Il faut rassurer la Russie !

Publié le par Victor Fèvre


Il faut absolument que je vous signale un article très intéressant par Jan Techau, membre entre autres de la "Deutsche Gesellschaft für Auswärtige Politik" (DGAP) sur la Russie.


Il dit plusieurs choses très intelligentes. Voici une petite analyse:

1) La politique russe n'a finalement pas tant changée. Soit. Mais il s'agit pour lui essentiellement de la peur existentielle d'encerclement, que la Russie tente désespérément de contrer.

2) La Russie mène une politique à somme nulle. Si quelqu'un gagne sur un terrain, un autre y perd. C'est tout le contraire de la politique européenne, qui veut une politique étrangère à somme positive (gagnant-gagnant).

3) La Russie a le pouvoir de diviser l'Europe. Elle peut très rapidement déclencher le réflexe de peur dans les Pays Baltes et ceux d'Europe centrale, en jouant notamment sur l'approvisionnement et la distribution de gaz. Donc, la Russie décide si l'UE peut décider à l'unanimité...

4) La Russie a des moyens d'actions stratégiques et opératifs: des forces conventionnelles énormes, protégées par un bouclier nucléaire. De plus, la Russie peut mobiliser ses minorités (Abkhazie, Ossétie du Sud et bientôt la Crimée...)

5) Cela explique toutes les provocations russes: coupures d'approvisionnement en gaz de plusieurs pays européens, embargo contre la viande polonaise, violations répétées de l'espace aérien norvégien, cyber-attaque sur l'Estonie après l'affaire du monument au soldat soviétique, vente d'armes à n'importe qui, obstruction des sanctions contre l'Iran...

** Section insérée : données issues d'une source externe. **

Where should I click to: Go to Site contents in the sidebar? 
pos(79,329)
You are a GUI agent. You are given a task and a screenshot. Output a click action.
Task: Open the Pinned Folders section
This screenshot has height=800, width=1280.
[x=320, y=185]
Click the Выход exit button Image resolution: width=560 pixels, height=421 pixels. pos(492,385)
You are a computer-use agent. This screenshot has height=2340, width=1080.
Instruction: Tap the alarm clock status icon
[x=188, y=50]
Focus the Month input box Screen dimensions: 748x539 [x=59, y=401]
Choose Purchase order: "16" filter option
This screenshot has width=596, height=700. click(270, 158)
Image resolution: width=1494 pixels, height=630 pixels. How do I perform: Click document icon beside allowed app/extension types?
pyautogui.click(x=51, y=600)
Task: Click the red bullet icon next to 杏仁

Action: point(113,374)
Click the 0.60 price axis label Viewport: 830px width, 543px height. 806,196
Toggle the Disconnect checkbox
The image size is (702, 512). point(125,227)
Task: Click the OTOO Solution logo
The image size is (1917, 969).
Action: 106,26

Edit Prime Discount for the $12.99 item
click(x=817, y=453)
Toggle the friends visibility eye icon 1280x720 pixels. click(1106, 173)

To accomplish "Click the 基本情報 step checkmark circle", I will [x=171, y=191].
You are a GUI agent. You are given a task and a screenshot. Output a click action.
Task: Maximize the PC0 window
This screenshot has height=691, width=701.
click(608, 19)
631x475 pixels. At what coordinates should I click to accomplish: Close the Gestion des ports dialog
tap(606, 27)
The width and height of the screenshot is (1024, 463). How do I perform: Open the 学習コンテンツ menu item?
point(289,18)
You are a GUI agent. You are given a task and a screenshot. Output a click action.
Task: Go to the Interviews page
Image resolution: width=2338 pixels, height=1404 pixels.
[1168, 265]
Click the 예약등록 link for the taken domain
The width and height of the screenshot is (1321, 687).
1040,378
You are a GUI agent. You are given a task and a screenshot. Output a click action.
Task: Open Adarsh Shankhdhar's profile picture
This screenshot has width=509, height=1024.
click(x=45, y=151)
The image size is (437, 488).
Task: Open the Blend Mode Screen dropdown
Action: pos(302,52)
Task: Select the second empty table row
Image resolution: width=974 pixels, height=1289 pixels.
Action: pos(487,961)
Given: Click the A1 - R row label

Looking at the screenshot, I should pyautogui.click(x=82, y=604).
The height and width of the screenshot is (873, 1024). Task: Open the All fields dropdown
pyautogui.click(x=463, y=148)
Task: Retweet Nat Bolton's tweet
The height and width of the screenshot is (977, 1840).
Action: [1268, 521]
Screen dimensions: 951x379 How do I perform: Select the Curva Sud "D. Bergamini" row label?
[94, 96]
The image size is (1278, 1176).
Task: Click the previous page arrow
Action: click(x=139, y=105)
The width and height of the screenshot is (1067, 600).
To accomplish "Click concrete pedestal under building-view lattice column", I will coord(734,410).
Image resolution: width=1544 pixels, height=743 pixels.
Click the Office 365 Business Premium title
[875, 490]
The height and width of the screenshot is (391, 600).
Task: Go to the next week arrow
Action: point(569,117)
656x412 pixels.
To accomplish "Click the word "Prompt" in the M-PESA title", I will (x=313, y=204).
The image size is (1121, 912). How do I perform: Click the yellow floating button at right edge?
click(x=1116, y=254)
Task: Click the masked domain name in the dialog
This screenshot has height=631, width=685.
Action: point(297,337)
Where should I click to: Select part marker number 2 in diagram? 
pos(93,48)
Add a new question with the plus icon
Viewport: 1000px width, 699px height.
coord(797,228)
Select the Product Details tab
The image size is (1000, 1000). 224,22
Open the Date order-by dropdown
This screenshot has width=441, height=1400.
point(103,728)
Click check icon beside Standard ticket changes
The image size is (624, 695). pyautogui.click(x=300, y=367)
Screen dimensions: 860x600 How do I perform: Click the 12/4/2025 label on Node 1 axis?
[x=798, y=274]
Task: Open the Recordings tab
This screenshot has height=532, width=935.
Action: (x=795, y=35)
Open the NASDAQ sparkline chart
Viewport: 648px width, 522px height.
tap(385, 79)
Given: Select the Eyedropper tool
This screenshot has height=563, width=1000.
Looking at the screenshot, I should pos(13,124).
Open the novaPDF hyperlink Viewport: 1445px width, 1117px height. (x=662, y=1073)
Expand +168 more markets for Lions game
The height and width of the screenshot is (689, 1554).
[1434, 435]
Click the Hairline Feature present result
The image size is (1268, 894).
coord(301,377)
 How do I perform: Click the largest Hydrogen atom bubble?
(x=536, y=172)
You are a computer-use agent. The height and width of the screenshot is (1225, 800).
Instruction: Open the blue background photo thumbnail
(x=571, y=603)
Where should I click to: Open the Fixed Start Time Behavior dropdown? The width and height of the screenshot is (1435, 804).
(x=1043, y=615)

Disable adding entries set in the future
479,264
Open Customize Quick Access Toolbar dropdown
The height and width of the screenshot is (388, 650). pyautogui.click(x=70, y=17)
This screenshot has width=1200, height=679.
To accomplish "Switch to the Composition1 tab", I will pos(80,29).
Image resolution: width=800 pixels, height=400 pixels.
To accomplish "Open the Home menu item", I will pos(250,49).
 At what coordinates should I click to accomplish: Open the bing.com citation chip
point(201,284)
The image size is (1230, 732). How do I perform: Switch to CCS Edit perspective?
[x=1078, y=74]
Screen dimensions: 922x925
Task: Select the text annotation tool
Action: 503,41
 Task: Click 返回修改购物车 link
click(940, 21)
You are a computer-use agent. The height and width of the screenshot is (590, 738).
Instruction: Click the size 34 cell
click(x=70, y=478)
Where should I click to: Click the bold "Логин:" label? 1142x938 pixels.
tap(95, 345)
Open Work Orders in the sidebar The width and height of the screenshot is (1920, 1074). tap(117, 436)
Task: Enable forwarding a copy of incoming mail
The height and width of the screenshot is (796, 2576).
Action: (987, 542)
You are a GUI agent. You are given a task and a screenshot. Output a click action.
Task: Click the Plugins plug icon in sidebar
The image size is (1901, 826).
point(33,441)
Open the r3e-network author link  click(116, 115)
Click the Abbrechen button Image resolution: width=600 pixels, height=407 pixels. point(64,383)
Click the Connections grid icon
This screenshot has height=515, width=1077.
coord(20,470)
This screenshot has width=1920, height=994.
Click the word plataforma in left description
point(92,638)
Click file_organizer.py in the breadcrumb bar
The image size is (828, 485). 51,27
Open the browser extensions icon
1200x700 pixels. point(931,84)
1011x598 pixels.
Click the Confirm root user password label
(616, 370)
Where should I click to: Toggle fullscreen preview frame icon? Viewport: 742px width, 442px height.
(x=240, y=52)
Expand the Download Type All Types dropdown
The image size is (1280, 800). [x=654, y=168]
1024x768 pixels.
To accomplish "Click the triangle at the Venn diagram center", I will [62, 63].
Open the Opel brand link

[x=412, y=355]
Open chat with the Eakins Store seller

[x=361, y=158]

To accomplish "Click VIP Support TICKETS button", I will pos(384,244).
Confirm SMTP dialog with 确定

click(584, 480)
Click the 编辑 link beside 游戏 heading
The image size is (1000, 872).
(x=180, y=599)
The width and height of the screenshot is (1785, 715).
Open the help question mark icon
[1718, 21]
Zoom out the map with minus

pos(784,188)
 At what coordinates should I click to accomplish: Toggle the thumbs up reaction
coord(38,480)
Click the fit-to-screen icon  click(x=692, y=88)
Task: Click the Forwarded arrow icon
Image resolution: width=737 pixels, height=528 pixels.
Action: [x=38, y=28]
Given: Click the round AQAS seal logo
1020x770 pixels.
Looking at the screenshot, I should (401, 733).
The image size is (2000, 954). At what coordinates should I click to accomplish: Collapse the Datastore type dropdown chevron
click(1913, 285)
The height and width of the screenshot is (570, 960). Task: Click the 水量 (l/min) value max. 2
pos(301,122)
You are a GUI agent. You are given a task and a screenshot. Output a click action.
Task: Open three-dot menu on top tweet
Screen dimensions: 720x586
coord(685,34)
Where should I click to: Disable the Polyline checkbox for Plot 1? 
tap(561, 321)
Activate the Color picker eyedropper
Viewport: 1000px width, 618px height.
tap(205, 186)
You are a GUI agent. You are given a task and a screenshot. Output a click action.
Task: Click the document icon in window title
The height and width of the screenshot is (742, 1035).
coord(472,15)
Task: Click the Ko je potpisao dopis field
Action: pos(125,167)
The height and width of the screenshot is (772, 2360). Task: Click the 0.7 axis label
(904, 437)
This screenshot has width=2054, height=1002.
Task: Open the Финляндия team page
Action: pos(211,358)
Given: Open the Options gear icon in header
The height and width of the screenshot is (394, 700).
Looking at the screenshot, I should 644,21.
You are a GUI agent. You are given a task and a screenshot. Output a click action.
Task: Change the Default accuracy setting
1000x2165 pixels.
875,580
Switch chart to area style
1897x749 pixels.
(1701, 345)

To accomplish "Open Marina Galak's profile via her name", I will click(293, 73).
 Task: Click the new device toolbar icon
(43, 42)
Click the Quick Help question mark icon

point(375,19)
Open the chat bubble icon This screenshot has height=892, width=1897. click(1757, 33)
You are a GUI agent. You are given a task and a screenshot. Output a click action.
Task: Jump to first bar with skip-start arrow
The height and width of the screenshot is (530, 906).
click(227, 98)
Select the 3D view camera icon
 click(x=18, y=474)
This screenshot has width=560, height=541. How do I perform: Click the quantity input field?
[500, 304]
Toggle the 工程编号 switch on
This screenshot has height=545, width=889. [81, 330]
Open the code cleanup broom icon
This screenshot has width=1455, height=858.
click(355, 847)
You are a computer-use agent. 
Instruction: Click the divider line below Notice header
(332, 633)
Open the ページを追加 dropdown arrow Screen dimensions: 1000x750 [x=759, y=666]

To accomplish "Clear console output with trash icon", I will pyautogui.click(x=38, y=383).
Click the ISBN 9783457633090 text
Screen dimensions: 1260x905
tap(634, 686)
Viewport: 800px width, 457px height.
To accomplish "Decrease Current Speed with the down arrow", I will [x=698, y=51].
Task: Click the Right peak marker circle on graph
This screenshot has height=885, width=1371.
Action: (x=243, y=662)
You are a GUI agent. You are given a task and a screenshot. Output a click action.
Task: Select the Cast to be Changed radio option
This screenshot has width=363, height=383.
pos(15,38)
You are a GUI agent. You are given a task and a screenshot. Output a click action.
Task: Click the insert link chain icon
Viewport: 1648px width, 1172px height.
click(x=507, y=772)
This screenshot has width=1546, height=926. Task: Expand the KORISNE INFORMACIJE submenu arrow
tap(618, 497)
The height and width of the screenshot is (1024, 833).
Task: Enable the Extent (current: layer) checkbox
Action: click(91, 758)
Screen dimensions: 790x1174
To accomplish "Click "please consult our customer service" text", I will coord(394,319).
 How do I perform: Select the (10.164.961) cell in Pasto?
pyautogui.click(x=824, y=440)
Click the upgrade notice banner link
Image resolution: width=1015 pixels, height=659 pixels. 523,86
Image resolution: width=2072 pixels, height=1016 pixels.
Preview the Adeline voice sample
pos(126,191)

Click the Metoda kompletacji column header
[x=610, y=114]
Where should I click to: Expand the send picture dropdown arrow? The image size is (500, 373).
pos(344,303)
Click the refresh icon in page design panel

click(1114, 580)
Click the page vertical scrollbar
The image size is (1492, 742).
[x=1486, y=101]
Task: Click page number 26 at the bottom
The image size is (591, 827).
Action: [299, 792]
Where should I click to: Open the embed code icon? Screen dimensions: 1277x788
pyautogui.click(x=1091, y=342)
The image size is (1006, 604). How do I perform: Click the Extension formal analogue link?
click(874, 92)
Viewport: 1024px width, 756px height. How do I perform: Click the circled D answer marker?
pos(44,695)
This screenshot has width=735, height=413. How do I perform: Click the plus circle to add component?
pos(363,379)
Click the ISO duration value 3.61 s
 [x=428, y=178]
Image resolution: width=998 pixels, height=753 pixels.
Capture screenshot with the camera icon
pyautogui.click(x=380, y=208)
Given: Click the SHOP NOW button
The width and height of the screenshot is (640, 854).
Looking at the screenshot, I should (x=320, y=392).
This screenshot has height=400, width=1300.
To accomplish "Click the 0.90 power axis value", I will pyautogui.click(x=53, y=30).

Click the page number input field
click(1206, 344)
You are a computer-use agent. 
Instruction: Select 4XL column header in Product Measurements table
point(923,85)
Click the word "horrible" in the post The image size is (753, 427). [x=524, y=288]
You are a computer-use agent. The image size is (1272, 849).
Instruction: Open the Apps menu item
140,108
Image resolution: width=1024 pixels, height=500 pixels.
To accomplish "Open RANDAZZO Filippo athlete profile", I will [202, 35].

L'auteur préconise une politique de longue haleine, pas de réaction trop rapide et inefficace car la Russie gagnera, visant à rassurer la Russie. L'auteur salue ici la politique du Président Sarkozy.
Toutefois, il ne faut pas être naif et il est également vital de diversifier ses sources d'énergie, et de dissocier la fonction de fournisseur et producteur d'énergie. Diminuer aussi le rôle de North Stream et d'inclure la Pologne dans l'oléoduc.

J'ajouterai qu'il faut se pencher également sur la personnalité de Poutine pour comprendre la politique russe. Il a été formaté par ses années de service au KGB, il est donc un héritier direct de la guerre froide. Pas de surprise de ce côté-là.
Mais donc, je ne pense pas qu'il mène une vraie "politique" impérialiste. Il cherche à chaque fois un avantage direct (à relier avec l'idée de la politique à somme nulle). Avantage qui peut être personnel. Même si Eltsine était corrompu, Poutine (et Medvedev) l'est aussi! La population russe ne le remarque pas car elle a l'impression que grâce à Poutine, la Russie a retrouvé son prestige d'antan, mais il y aura un moment où elle s'apercevra à quel point le capital provenant de ses sources d'hydrocarbures sibériennes est concentré à Moscou.
Dans un autre registre, je veux voir ce que va donner la province septentrionale de l'Amour. La Chine a déjà colonisé le terrain économiquement - mais Moscou ne voudra pas abandonner le territoire revendiqué de longue date par Péking.